If legacy networks are like individual homes with a few doors where a handful of people have the key, then cloud-based environments are like apartment complexes that offer both higher density and greater flexibility, but which include more key holders and potential entry points. The importance of protecting virtual machines (VMs) running in these environments — from both the host and other tenants — has become increasingly clear. The Linux Secure VM Service Module (SVSM) is a new, Rust-based, open-source project that aims to help preserve the confidentiality and integrity of VMs on AMD hardware.

The resource sharing that makes multi-tenant cloud environments so efficient can also expose the memory, caches, and registers of VMs to unauthorized access. As a response, confidential computing seeks to preserve the confidentiality and integrity of VMs from other VMs as well as from the host-machine owners. This is of particular concern for cloud providers that must meet their clients' stringent security requirements in order to sell their services. Availability is not usually part of the security goals because untrusted providers (potential attackers in these threat models) usually have direct physical access to the hosts themselves.

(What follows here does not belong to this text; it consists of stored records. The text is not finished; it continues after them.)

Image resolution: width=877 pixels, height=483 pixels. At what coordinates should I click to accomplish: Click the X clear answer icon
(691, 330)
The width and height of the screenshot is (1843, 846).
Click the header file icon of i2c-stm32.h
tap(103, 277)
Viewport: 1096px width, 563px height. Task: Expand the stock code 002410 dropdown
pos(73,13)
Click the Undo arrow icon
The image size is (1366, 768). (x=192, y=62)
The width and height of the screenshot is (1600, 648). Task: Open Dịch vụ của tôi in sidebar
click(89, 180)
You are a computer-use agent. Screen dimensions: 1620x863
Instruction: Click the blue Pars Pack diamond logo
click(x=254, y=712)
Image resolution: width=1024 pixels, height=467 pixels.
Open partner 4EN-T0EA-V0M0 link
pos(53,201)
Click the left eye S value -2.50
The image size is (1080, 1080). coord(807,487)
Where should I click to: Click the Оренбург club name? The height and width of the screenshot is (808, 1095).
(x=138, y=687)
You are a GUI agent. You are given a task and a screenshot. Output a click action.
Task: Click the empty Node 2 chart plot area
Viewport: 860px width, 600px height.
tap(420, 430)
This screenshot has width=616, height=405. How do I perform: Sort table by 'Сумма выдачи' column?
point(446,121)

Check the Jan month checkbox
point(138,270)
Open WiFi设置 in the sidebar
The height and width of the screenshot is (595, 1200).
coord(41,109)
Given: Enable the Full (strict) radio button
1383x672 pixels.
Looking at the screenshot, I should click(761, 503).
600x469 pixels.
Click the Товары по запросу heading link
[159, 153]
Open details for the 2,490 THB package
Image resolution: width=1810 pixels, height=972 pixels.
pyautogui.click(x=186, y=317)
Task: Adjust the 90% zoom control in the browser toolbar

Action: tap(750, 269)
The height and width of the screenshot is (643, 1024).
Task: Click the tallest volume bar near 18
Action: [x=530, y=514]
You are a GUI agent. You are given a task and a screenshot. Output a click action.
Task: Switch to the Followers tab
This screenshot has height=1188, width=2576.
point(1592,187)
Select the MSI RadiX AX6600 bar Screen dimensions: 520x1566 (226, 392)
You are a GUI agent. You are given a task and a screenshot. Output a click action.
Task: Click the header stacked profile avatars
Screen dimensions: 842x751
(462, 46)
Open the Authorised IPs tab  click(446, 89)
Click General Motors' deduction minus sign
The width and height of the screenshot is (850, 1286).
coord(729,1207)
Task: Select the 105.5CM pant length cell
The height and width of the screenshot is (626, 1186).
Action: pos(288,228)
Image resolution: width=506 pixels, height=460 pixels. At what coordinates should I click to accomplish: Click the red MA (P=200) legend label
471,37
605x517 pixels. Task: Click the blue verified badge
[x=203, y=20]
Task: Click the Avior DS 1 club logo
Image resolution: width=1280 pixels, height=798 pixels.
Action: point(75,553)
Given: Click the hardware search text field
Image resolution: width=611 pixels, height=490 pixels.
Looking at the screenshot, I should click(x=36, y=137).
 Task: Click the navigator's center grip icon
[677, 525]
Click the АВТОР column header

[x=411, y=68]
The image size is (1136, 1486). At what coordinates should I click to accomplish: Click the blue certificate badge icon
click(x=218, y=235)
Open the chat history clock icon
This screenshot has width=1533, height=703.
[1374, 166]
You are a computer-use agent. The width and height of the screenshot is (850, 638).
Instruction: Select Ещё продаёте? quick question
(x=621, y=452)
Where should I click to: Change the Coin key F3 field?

When performing sensitive operations on an untrusted cloud infrastructure, many resources, including the host BIOS, hypervisor, device drivers, virtual machine manager (VMM), and other VMs, cannot be fully trusted. With such a reduced trusted computing base (TCB), the root of trust usually falls to dedicated hardware components that are separate from the CPU and the rest of the hardware. The SVSM acts as an intermediary between the guest hypervisor and the firmware of these components on AMD processors. Within the context of operating systems, a "service module" can be defined as a separate entity whose main goal is to perform operations on behalf of the kernel. Since the kernel itself does not need to be able to perform such operations anymore, its ability to do so can be limited by the hardware, stopping a potential abuse from attackers.

In particular, Linux SVSM offers services to interact with the AMD Secure Processor (ASP), which is a key component of AMD's Secure Encrypted Virtualization (SEV) technology. The "Zen 3" architecture introduced with third-generation AMD EPYC processors uses the ASP to protect both the memory and register states of secured guests; the services Linux SVSM provides take advantage of these hardware capabilities. Linux SVSM provides secure services in accordance with the SVSM specification to help minimize the attack surface on guest machines. Its release was announced on the linux-coco confidential-computing mailing list, where the community is actively discussing development-related topics. Linux SVSM is an effort in the direction of virtualized confidential computing. Understanding this requires an introduction to the most recent SEV features.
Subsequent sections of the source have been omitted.